The configuration has worked beautifully
for me when deploying to Heroku, and using the Figaro
gem to store my environment variables.
CarrierWave.configure do |config|
if Rails.env.test?
config.storage = :file
config.enable_processing = false
elsif Rails.env.development?
config.storage = :file
config.enable_processing = true
else
config.storage = :fog
config.fog_credentials = {
:provider => 'AWS', # required
:aws_access_key_id => ENV['S3_KEY'], # required
:aws_secret_access_key => ENV['S3_SECRET'], # required
}
config.fog_directory = ENV['S3_BUCKET_NAME'] # required
end
end
Elastic Search and Heroku
Note: It is assumed you have Elasticsearch set up in development.
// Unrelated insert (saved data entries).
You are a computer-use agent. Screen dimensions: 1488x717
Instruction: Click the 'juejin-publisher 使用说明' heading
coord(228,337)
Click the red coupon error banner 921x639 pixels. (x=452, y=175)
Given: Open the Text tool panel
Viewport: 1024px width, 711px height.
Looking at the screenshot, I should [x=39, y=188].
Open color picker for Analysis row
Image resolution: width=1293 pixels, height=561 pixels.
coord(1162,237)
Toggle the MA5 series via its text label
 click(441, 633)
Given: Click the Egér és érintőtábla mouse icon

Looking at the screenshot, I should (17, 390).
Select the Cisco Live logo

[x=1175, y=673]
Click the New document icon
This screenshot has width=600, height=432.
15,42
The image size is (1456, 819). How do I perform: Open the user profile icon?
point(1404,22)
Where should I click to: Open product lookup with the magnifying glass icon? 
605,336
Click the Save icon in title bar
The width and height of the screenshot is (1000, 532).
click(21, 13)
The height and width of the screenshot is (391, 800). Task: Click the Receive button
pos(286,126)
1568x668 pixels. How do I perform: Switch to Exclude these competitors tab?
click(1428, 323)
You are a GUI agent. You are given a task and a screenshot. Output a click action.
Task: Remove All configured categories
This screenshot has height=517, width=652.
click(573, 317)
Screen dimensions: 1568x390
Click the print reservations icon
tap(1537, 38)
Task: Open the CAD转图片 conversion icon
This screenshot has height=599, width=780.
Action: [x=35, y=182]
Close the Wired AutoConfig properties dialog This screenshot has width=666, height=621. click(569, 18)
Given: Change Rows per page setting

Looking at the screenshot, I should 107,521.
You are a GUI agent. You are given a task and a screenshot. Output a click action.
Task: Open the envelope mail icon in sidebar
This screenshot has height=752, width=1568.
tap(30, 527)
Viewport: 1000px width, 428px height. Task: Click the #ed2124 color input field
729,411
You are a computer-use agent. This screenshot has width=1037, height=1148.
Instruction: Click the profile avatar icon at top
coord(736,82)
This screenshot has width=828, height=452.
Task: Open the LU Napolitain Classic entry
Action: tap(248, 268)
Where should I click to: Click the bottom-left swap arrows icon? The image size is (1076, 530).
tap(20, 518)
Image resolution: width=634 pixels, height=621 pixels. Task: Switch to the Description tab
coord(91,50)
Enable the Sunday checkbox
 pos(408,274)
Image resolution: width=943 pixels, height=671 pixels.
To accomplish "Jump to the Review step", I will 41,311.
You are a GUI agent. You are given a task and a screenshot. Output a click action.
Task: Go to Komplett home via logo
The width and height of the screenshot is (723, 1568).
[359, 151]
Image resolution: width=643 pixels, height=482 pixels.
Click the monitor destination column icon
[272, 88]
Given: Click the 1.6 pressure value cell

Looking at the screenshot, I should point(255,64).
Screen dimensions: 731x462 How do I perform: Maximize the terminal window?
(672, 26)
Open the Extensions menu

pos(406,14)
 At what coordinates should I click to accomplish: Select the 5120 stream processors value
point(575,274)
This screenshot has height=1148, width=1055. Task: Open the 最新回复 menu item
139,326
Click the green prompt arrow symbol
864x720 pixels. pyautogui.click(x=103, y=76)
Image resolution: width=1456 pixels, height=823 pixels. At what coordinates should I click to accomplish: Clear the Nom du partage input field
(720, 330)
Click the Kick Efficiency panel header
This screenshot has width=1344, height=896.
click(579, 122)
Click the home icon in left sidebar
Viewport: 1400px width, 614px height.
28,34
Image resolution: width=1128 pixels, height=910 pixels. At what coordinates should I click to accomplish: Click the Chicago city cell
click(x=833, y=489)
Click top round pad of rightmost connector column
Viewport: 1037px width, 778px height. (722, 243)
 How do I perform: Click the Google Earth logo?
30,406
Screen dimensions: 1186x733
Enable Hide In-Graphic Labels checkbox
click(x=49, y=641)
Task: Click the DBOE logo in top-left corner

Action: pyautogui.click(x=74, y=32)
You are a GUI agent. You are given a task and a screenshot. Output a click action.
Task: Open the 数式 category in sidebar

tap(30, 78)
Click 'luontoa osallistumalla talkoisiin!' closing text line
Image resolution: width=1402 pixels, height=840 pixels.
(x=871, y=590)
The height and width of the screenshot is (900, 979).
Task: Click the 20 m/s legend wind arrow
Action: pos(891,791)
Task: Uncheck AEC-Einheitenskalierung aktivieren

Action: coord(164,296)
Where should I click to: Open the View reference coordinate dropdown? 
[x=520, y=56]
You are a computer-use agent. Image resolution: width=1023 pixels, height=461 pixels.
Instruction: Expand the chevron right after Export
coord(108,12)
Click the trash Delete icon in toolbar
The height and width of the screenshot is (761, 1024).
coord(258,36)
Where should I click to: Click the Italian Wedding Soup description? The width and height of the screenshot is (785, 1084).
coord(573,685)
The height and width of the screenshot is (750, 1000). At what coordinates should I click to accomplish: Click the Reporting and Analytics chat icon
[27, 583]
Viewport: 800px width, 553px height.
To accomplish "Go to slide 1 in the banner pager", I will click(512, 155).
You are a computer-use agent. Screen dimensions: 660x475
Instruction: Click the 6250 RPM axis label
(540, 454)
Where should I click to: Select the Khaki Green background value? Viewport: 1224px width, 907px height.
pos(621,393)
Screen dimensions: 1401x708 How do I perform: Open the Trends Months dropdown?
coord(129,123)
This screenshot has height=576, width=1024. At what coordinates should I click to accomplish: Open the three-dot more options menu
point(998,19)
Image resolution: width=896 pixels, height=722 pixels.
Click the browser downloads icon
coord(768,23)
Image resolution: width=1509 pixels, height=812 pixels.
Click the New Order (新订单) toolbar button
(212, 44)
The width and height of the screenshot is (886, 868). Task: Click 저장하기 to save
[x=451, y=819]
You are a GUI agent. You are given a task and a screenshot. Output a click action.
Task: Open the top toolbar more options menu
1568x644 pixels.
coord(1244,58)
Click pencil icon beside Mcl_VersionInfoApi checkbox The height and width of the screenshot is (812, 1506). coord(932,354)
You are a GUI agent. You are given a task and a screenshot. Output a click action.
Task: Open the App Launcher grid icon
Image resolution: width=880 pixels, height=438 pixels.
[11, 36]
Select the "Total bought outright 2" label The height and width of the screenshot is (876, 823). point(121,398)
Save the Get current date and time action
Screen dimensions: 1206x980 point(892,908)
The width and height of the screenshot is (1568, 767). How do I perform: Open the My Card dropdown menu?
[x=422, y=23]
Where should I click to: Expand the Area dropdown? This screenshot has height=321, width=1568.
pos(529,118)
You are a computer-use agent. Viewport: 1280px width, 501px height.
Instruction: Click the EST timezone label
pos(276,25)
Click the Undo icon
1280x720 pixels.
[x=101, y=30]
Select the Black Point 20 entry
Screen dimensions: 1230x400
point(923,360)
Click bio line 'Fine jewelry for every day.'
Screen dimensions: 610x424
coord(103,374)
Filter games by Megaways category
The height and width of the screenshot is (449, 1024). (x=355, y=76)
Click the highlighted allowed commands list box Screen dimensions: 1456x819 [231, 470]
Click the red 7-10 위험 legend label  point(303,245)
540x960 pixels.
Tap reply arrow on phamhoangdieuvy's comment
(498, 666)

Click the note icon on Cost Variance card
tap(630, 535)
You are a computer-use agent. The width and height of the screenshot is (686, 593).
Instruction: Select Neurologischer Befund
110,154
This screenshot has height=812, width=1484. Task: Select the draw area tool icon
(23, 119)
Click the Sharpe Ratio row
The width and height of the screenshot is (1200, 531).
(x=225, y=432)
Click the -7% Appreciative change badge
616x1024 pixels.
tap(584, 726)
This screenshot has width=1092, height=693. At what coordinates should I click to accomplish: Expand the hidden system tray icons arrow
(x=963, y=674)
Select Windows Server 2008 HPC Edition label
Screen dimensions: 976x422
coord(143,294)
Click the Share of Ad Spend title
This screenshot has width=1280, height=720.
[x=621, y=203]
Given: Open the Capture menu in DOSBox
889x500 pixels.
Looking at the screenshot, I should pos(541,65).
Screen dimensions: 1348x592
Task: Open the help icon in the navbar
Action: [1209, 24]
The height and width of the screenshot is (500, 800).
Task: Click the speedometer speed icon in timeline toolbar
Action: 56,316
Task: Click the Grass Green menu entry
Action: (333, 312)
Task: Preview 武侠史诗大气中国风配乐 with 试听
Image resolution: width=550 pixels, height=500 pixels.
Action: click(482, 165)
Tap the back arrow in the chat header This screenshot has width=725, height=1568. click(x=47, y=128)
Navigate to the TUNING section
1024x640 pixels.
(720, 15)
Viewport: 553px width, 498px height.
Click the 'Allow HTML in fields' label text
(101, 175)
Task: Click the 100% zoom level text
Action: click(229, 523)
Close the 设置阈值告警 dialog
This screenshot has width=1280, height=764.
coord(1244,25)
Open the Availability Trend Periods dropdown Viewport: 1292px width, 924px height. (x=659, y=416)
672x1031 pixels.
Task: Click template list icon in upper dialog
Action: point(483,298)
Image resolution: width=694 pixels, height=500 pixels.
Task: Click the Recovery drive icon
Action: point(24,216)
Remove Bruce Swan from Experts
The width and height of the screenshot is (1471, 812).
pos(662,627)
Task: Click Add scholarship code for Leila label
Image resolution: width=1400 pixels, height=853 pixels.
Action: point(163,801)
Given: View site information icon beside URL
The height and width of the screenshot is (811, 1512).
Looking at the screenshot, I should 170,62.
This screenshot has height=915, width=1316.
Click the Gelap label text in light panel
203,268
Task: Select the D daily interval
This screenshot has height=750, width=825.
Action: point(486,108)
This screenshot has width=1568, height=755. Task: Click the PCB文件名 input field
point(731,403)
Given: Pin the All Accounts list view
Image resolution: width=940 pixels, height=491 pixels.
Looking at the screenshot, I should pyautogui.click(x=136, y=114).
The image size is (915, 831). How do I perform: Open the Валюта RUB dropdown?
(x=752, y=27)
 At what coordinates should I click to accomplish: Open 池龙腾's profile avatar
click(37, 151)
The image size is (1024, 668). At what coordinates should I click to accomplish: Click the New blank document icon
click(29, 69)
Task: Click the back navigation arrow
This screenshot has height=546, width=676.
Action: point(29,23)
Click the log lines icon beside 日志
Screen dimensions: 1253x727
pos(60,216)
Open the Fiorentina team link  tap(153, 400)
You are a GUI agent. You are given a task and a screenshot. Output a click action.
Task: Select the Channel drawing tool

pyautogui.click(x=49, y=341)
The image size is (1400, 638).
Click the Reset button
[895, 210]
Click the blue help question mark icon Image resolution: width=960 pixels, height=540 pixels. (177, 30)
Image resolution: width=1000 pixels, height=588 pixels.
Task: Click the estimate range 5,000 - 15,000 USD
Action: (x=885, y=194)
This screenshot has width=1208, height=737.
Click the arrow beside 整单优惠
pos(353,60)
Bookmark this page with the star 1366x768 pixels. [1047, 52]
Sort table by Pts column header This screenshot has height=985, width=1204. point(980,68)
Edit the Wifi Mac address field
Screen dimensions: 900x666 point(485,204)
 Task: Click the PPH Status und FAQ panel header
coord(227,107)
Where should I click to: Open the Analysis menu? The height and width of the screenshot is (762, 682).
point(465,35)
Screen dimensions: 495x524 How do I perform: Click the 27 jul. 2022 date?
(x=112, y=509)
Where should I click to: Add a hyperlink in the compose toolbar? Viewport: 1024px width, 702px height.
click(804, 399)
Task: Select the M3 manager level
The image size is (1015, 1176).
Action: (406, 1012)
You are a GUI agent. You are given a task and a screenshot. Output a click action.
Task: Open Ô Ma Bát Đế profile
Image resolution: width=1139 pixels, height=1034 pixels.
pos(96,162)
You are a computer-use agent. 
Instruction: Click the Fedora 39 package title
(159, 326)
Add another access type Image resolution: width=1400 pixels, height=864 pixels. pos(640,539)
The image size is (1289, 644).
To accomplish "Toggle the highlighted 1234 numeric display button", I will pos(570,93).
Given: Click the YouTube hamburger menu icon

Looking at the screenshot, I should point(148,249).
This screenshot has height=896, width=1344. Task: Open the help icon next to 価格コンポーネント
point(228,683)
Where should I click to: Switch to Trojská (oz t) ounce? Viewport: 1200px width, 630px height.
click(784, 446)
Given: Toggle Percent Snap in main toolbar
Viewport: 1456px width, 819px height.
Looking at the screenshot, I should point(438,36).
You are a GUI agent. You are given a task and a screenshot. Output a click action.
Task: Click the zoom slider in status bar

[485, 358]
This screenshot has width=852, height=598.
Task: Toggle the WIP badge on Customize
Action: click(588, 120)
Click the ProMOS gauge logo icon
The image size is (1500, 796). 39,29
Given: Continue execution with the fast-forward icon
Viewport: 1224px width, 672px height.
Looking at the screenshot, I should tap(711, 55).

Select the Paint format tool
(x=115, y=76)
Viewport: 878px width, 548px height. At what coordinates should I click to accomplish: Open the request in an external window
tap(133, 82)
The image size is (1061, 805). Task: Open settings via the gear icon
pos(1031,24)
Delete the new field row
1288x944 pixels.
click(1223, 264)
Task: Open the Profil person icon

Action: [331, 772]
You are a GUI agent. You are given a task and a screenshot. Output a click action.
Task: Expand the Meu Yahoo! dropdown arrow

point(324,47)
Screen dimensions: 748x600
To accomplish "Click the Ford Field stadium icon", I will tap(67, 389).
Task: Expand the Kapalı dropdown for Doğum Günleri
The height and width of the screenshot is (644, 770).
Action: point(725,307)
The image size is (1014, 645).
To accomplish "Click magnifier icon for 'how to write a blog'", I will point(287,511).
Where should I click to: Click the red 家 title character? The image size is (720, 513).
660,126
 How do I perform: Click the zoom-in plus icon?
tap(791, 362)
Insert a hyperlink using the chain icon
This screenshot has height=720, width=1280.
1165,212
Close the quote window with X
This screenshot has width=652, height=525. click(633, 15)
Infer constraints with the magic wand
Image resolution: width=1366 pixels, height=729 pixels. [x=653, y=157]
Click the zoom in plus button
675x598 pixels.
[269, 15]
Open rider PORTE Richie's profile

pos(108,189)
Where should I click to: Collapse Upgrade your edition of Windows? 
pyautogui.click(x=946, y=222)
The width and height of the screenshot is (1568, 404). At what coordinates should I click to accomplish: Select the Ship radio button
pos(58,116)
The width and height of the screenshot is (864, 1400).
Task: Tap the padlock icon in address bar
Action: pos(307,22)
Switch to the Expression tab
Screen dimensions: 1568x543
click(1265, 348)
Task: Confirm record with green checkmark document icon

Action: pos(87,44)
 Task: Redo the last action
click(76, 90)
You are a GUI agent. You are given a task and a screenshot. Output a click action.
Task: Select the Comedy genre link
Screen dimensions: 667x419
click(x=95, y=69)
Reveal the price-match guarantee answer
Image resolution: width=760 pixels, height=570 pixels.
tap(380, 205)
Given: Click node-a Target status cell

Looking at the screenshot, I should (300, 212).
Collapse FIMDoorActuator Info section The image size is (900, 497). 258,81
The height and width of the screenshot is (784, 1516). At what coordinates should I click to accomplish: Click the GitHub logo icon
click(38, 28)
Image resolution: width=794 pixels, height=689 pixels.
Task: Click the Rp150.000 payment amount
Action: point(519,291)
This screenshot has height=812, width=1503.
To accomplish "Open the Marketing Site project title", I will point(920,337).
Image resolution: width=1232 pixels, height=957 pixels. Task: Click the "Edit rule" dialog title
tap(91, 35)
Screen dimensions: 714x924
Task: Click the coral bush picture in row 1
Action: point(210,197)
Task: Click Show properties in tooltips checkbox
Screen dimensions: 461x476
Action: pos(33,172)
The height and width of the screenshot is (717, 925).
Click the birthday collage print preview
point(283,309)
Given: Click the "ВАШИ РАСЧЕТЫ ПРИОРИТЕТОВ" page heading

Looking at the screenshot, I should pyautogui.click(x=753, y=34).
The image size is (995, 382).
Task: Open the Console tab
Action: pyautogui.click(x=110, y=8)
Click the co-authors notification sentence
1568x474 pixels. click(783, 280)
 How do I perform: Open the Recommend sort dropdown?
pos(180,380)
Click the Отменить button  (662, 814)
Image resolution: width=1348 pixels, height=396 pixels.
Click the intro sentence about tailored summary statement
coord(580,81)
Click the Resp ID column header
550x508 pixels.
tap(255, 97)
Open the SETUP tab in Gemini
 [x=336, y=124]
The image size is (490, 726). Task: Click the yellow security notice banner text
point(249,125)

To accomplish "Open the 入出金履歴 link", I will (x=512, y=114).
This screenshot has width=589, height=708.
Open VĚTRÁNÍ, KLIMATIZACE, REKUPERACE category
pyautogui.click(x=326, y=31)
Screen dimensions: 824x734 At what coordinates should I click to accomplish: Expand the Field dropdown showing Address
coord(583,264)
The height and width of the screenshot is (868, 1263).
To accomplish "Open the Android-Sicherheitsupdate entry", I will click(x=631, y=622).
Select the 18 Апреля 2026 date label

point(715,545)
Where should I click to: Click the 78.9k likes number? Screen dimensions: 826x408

Blogament utilizes Elasticsearch for full text database queries, and has been tested with bonsai on Heroku. Setup is as follows:
heroku addons:add bonsai
heroku config:add ELASTICSEARCH_URL=`heroku config:get BONSAI_URL`
Then deploy and reindex:
heroku run rake searchkick:reindex CLASS=Blogament::Post
Sidekiq & Unicorn
To make image upload faster on Heroku, Blogament uses Sidekiq to process S3 image upload in the background. With that said, Blogament works by installing Unicorn in your application as follows:
Gemfile
gem 'unicorn'
/config/unicorn.rb
worker_processes Integer(ENV["WEB_CONCURRENCY"] || 3)
timeout 30
preload_app true
before_fork do |server, worker|
Signal.trap 'TERM' do
puts 'Unicorn master intercepting TERM and sending myself QUIT instead'
Process.kill 'QUIT', Process.pid
end
defined?(ActiveRecord::Base) and
ActiveRecord::Base.connection.disconnect!
end
after_fork do |server, worker|
Signal.trap 'TERM' do
puts 'Unicorn worker intercepting TERM and doing nothing. Wait for master to send QUIT'
end
defined?(ActiveRecord::Base) and
ActiveRecord::Base.establish_connection
end
Finally, you'll create a Procfile
in the root of your application.
web: bundle exec unicorn -p $PORT -c ./config/unicorn.rb
worker: sidekiq -q carrierwave
Note: It's assumed you have Redis installed in development. To tell Sidekiq to listen for Carrierwave, start Sidekiq with:
sidekiq -q carrierwave
On Heroku, install the Redis add on with:
heroku addons:add redistogo
License
Blogament is released under the MIT License.